-- Estratto della fonte --
>>>

Ahmet decreta la condanna a morte di tutti gli ottocento prigionieri. Al mattino seguente, costoro vengono condotti con la fune al collo e le mani legate dietro la schiena al colle della Minerva, a poche centinaia di metri dalla città. Scrive, ancora, il cronista: “Ratificarono tutti la professione di fede e la generosa risposta data innanzi; onde il tiranno comandò che si venisse alla decapitazione e, prima che agli altri, fosse reciso il capo a quel vecchio Primaldo, a lui odiosissimo, perché non rifiniva di far da apostolo co’ suoi, anzi in questi momenti, prima di chinare la testa sul sasso, aggiungeva a’ commilitoni che vedeva il cielo aperto e gli angeli confortatori; che stessero saldi nella fede e mirassero il cielo già aperto a riceverli. Piegò la fronte, gli fu spiccata la testa, ma il busto si rizzò in piedi: e ad onta degli sforzi de’ carnefici, restò immobile, finché tutti non furono decollati. Il portento evidente ed oltremodo strepitoso sarebbe stata lezione di salute a quegl’infedeli, se non fossero stati ribelli a quel lume che illumina ognuno che vive nel mondo. Un solo carnefice, di nome Berlabei, profittò avventurosamente del miracolo e, protestandosi ad alta voce cristiano, fu condannato alla pena del palo” (7). Durante le fasi iniziali del processo per la beatificazione degli Ottocento, nel 1539, quattro testimoni oculari riferiscono il duplice prodigio di Antonio Primaldo, che resta in piedi dopo la decapitazione, e della conversione e del martirio del boia. Questa la dichiarazione di uno dei quattro, Francesco Cerra, che nel 1539 aveva 72 anni: “Antonio Primaldo fu il primo trucidato e senza testa stette immobile, né tutti gli sforzi dei nemici lo poter gettare, finché tutti furono uccisi. Il Carnefice, stupefatto per il miracolo, confessò la fede Cattolica essere vera, e insisteva di farsi Cristiano, e questa fu la causa, perché per comando del Bassà fu dato alla morte del palo” (8).

<<<

-- Istruzione 1 --
Copia senza modifiche le righe dell'elenco a partire da quella che contiene "561x260 pixels. How" fino alla fine dell'elenco, includendo anche la riga iniziale.

-- Materiale --
>>>

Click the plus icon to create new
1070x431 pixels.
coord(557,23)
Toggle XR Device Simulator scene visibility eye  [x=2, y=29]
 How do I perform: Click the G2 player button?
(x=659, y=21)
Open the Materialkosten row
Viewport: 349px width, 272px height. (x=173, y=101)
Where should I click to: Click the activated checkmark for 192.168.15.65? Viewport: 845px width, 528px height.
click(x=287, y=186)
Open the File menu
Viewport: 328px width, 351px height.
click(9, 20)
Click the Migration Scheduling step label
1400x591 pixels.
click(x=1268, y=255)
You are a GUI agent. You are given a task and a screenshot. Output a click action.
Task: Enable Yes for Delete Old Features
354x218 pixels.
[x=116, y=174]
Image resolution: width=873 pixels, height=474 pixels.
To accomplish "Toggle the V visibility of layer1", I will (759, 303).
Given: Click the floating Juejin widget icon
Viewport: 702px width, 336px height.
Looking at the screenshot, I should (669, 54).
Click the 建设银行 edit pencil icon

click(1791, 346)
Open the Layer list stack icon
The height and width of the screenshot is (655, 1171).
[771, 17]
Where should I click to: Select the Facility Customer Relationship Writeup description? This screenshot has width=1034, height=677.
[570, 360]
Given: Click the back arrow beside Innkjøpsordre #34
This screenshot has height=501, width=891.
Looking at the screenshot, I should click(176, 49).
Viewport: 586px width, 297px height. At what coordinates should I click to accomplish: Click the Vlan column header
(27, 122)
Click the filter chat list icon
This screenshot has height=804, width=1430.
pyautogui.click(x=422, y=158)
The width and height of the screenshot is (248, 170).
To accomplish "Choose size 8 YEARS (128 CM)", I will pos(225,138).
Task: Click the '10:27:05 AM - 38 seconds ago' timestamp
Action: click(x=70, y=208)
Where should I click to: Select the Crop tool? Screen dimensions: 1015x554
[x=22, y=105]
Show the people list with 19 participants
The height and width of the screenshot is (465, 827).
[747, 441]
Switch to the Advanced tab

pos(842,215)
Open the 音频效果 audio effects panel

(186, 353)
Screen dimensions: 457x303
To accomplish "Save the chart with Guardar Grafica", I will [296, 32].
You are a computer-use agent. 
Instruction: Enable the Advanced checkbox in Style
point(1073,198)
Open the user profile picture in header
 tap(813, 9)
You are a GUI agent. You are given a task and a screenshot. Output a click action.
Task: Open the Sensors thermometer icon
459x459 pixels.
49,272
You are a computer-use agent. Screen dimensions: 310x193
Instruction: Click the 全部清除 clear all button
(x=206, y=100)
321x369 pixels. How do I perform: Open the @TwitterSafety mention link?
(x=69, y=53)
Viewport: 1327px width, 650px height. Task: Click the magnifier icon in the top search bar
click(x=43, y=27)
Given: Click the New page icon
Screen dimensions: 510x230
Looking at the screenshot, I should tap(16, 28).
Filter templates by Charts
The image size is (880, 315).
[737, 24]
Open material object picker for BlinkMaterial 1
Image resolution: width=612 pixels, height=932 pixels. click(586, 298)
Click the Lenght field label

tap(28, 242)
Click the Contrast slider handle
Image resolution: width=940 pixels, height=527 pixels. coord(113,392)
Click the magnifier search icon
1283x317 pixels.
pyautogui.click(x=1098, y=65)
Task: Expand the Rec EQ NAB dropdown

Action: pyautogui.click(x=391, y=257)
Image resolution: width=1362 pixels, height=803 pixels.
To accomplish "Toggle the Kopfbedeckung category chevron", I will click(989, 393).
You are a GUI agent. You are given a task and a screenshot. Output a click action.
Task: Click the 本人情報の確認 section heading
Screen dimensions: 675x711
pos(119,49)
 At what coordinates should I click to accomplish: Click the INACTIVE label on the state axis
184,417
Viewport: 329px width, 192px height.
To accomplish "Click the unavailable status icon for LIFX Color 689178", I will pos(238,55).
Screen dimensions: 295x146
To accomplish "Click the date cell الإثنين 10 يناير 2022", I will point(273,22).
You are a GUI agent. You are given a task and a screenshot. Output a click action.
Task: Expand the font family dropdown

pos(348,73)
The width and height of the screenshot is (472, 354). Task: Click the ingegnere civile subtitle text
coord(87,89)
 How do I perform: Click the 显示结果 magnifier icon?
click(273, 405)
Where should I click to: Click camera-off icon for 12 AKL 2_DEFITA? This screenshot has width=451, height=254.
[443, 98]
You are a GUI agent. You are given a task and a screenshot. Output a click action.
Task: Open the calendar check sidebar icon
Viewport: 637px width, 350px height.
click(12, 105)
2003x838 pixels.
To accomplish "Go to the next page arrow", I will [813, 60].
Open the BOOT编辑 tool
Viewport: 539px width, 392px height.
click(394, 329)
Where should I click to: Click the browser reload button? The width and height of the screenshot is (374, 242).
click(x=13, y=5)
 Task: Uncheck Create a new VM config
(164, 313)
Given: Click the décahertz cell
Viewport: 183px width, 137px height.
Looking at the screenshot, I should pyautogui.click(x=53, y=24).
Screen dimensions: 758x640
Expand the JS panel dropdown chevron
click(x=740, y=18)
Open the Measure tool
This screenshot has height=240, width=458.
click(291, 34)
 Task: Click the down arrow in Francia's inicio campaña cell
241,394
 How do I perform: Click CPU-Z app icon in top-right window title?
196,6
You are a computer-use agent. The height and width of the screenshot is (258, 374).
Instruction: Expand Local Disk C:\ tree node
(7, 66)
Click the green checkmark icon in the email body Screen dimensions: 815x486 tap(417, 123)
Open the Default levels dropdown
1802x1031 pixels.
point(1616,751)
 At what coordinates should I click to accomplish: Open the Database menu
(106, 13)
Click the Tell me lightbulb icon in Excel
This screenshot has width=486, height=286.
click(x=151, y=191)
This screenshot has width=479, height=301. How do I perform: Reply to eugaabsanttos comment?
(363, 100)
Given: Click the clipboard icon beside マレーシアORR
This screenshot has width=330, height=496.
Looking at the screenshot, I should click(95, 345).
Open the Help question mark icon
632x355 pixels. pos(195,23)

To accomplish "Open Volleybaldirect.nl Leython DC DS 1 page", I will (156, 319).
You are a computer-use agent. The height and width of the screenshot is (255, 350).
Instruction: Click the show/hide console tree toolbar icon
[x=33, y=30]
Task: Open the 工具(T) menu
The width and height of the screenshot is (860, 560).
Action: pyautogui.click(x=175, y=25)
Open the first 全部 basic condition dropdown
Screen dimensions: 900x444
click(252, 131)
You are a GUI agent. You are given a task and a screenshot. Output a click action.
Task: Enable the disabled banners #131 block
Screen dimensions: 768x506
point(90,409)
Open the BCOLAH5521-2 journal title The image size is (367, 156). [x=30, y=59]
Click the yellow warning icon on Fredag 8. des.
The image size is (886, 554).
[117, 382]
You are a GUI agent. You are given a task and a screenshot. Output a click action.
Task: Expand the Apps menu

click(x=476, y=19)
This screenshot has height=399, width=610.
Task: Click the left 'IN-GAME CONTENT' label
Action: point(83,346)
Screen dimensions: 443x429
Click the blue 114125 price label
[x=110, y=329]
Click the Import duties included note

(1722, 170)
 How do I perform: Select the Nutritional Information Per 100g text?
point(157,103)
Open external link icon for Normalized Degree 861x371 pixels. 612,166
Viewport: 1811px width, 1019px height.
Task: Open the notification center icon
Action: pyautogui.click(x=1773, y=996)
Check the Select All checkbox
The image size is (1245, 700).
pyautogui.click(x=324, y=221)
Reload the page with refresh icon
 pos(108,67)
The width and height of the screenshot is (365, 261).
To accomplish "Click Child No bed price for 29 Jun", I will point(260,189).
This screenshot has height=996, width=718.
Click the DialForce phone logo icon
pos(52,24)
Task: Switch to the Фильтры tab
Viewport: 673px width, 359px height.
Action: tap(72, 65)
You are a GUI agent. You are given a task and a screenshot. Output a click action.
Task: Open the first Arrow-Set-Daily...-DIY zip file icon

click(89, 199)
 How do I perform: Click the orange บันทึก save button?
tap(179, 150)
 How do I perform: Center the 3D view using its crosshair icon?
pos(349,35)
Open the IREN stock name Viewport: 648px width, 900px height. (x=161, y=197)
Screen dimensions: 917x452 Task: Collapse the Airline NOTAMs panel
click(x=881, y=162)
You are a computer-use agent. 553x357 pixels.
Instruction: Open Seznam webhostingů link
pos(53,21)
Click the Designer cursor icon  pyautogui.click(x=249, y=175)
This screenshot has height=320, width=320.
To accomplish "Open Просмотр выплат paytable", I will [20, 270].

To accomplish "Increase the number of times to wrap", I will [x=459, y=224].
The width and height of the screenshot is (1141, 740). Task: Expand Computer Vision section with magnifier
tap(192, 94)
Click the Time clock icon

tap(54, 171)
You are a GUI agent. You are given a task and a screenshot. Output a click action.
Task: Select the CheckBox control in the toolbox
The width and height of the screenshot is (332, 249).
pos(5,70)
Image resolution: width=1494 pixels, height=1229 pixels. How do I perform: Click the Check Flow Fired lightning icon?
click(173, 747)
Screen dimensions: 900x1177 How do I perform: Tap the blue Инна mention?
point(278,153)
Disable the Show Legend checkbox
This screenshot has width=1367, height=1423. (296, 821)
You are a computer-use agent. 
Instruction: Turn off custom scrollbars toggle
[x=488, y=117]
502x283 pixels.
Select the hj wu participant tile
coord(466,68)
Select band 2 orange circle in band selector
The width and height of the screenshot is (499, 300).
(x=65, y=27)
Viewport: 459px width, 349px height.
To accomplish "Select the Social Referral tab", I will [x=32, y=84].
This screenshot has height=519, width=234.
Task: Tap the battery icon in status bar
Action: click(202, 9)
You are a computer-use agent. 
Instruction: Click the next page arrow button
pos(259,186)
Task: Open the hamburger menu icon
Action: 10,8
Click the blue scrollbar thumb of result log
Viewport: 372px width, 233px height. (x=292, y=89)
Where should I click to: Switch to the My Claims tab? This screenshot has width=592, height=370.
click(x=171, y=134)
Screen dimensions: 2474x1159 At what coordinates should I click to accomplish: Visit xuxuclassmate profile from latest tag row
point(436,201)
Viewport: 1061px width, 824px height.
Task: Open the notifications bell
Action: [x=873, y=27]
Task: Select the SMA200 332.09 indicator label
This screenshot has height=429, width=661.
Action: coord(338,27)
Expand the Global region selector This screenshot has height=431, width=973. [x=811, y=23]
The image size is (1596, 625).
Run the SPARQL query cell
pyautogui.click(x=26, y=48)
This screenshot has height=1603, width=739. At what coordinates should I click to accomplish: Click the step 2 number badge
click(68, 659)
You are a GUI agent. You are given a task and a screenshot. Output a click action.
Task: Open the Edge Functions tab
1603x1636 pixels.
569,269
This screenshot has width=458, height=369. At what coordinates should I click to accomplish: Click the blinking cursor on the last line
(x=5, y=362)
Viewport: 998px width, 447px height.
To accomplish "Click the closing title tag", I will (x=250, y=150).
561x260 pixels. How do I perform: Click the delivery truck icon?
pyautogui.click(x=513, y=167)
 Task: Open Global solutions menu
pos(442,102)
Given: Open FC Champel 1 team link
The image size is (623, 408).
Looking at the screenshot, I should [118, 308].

<<<

-- Istruzione 2 --
Nell'estratto sul martirio degli Ottocento, come si chiamava il carnefice che si proclamò cristiano ad alta voce?

-- Risposta completa 1 --
561x260 pixels. How do I perform: Click the delivery truck icon?
pyautogui.click(x=513, y=167)
 Task: Open Global solutions menu
pos(442,102)
Given: Open FC Champel 1 team link
The image size is (623, 408).
Looking at the screenshot, I should [118, 308].

-- Risposta completa 2 --
Berlabei.